Skip to main content
Version: Next

PydanticAiSelectorExtractor

Extractor that learns reusable CSS selectors and reuses them for free.

On each call it first tries the cached selector maps and extracts with no LLM call when one fits. On a miss it asks the model for a new map, validates it against the live page, and caches it. A bucket keeps several maps, so A/B-tested markup variants can coexist.

The cache is a RecoverableState persisted to a KeyValueStore. As an async context manager it loads at startup and saves at shutdown. Used standalone, it initializes lazily.

With a fallback extractor, unsupported schemas and generation failures degrade to it. Infrastructure errors such as credentials, HTTP, and usage limits propagate.

See the PydanticAiHtmlExtractor protocol for the common extractor interface, and PydanticAiDirectExtractor for a per-page variant with no selector cache.

Usage

from pydantic import BaseModel
from pydantic_ai.models.openai import OpenAIChatModel
from pydantic_ai.providers.openai import OpenAIProvider

from crawlee.crawlers import PydanticAiDirectExtractor, PydanticAiSelectorExtractor


class Product(BaseModel):
name: str
price: str | None


model = OpenAIChatModel('gpt-5.4-nano', provider=OpenAIProvider(api_key='...'))
extractor = PydanticAiSelectorExtractor(model=model, fallback=PydanticAiDirectExtractor(model=model))
product = await extractor.extract('<html>...</html>', Product, cache_tag='product')

Hierarchy

Index

Methods

__aenter__

__aexit__

  • async __aexit__(exc_type, exc_value, exc_traceback): None
  • Persist the selector cache one final time, detach from events, and exit the fallback chain.


    Parameters

    • exc_type: type[BaseException] | None
    • exc_value: BaseException | None
    • exc_traceback: TracebackType | None

    Returns None

__init__

  • __init__(model, *, kvs_cache_key, distiller, instructions, retries, max_variants, fallback, usage_limits, persistence): None
  • Initialize a new instance.


    Parameters

    • model: str | Model

      A provider-prefixed name (e.g. 'openai:gpt-5.4-nano') or a pydantic-ai Model.

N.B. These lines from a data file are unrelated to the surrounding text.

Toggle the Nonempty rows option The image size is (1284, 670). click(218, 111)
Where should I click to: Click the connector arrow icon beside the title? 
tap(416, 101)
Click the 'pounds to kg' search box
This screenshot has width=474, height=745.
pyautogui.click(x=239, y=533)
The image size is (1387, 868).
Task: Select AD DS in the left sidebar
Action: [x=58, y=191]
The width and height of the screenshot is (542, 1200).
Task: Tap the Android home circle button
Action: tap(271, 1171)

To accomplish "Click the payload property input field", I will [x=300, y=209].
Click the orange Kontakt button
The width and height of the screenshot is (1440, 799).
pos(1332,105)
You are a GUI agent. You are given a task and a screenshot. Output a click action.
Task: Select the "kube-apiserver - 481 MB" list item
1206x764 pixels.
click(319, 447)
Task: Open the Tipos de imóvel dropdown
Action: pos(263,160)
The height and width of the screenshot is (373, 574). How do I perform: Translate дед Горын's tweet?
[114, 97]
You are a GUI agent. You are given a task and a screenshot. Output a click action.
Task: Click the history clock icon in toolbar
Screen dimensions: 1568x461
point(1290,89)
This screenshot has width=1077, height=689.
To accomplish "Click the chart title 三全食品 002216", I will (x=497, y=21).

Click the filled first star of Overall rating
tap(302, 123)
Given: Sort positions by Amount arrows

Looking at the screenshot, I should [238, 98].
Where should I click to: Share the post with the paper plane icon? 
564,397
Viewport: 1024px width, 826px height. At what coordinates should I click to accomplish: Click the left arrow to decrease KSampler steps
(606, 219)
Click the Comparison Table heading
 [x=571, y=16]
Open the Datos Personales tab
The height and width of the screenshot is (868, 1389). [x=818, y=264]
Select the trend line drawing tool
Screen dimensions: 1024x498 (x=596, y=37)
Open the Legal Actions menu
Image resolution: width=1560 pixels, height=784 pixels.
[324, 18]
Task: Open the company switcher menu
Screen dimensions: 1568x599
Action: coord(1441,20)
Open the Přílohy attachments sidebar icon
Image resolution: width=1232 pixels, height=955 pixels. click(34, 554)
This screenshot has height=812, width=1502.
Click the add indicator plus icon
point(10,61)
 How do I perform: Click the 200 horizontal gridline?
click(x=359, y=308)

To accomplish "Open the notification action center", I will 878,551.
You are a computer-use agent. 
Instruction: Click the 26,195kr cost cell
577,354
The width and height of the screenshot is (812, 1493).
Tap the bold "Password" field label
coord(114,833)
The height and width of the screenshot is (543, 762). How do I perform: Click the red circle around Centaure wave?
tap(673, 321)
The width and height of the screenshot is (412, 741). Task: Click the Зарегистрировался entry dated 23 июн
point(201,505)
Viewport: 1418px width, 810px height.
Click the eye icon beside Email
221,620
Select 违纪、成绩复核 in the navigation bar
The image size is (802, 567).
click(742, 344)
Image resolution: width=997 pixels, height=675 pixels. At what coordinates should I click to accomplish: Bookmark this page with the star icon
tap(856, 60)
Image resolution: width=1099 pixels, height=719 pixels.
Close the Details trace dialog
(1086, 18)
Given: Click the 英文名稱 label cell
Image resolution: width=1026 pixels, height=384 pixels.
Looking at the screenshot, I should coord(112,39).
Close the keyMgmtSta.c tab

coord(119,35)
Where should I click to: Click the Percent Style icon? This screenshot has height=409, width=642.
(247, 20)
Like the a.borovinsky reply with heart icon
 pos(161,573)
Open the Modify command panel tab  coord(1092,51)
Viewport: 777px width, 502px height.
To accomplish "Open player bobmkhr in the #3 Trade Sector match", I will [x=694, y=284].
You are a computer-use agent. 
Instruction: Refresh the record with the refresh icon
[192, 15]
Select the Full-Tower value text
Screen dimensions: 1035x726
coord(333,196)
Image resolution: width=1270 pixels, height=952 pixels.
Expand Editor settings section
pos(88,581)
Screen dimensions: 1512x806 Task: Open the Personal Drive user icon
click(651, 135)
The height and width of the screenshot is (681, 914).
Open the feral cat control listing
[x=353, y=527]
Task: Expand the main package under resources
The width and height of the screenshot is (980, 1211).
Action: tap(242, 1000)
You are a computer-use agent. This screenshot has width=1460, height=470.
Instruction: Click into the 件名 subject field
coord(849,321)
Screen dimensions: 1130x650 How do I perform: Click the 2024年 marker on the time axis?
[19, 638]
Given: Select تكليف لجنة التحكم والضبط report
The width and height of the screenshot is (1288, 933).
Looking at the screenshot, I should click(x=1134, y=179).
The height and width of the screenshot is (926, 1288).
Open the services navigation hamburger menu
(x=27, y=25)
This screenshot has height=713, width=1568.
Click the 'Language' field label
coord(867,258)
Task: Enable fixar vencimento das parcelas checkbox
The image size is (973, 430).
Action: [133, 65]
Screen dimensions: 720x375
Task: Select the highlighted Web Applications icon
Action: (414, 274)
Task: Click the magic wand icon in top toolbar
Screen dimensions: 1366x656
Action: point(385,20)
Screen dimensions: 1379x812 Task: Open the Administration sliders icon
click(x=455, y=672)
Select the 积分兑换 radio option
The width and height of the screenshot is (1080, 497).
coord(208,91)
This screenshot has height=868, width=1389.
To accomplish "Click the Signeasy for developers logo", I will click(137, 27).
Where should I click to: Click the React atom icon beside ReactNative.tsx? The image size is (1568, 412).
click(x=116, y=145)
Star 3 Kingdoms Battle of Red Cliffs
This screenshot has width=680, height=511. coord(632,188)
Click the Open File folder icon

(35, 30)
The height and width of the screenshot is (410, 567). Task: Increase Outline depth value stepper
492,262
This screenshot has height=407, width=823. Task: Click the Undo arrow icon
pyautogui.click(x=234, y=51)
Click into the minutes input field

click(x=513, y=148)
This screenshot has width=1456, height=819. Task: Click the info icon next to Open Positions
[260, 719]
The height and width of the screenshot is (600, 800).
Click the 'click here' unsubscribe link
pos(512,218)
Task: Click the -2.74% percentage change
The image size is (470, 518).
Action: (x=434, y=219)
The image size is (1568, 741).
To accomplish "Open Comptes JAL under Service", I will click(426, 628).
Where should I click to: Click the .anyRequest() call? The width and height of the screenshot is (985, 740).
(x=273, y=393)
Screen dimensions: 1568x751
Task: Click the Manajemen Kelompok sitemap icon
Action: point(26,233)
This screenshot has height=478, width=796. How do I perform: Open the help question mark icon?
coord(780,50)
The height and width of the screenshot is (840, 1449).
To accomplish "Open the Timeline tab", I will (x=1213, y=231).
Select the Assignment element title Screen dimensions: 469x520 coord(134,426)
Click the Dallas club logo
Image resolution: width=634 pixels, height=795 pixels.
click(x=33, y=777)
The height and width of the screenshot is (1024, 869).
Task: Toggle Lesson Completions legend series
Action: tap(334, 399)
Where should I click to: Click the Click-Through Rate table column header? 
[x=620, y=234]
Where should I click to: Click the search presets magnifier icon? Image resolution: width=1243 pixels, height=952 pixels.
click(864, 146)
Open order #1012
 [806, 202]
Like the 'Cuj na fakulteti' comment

    • optionalkeyword-onlykvs_cache_key: str | None = None

      Name of the KeyValueStore record holding the selector cache. Defaults to 'AI-SELECTORS'.

    • optionalkeyword-onlydistiller: PydanticAiHtmlDistiller | None = None

      The HTML distiller shaping the LLM input. Defaults to PydanticAiSkeletonDistiller.

    • optionalkeyword-onlyinstructions: str = _SELECTOR_INSTRUCTIONS

      Base selector-generation instructions. The distiller's prompt notes are appended automatically.

    • optionalkeyword-onlyretries: int = 3

      How many times the model may fix failing selectors within one generation.

    • optionalkeyword-onlymax_variants: int = 5

      Cap on cached selector maps per bucket.

    • optionalkeyword-onlyfallback: PydanticAiHtmlExtractor | None = None

      Extractor to degrade to when generation fails or the schema shape is unsupported.

    • optionalkeyword-onlyusage_limits: UsageLimits | None = None

      Optional pydantic-ai UsageLimits applied to every generation run.

    • optionalkeyword-onlypersistence: bool = True

      Whether the selector cache is persisted. Disable for ephemeral runs or tests.

    Returns None

extract

  • async extract(content, schema, *, scope, cache_tag, additional_instructions): TSchema
  • Extract schema from content using cached or freshly generated selectors.


    Parameters

    • content: str | Selector

      Raw HTML or a parsed Parsel Selector.

    • schema: type[TSchema]

      The Pydantic model describing the desired output.

    • optionalkeyword-onlyscope: str | None = None

      Optional CSS selector restricting extraction to the first matching subtree.

    • optionalkeyword-onlycache_tag: str | None = None

      Optional tag identifying the page kind. Selectors are cached per (schema, scope, cache_tag). A shared tag (the None default) buckets unlike pages together, overflowing the cache fast.

    • optionalkeyword-onlyadditional_instructions: str | None = None

      Extra instructions appended for this call only.

    Returns TSchema

set_ai_usage

  • set_ai_usage(value): None

Properties

active

active: bool

Whether the extractor is in its async context-manager scope.

ai_usage

Accumulated token usage of this extractor's runs.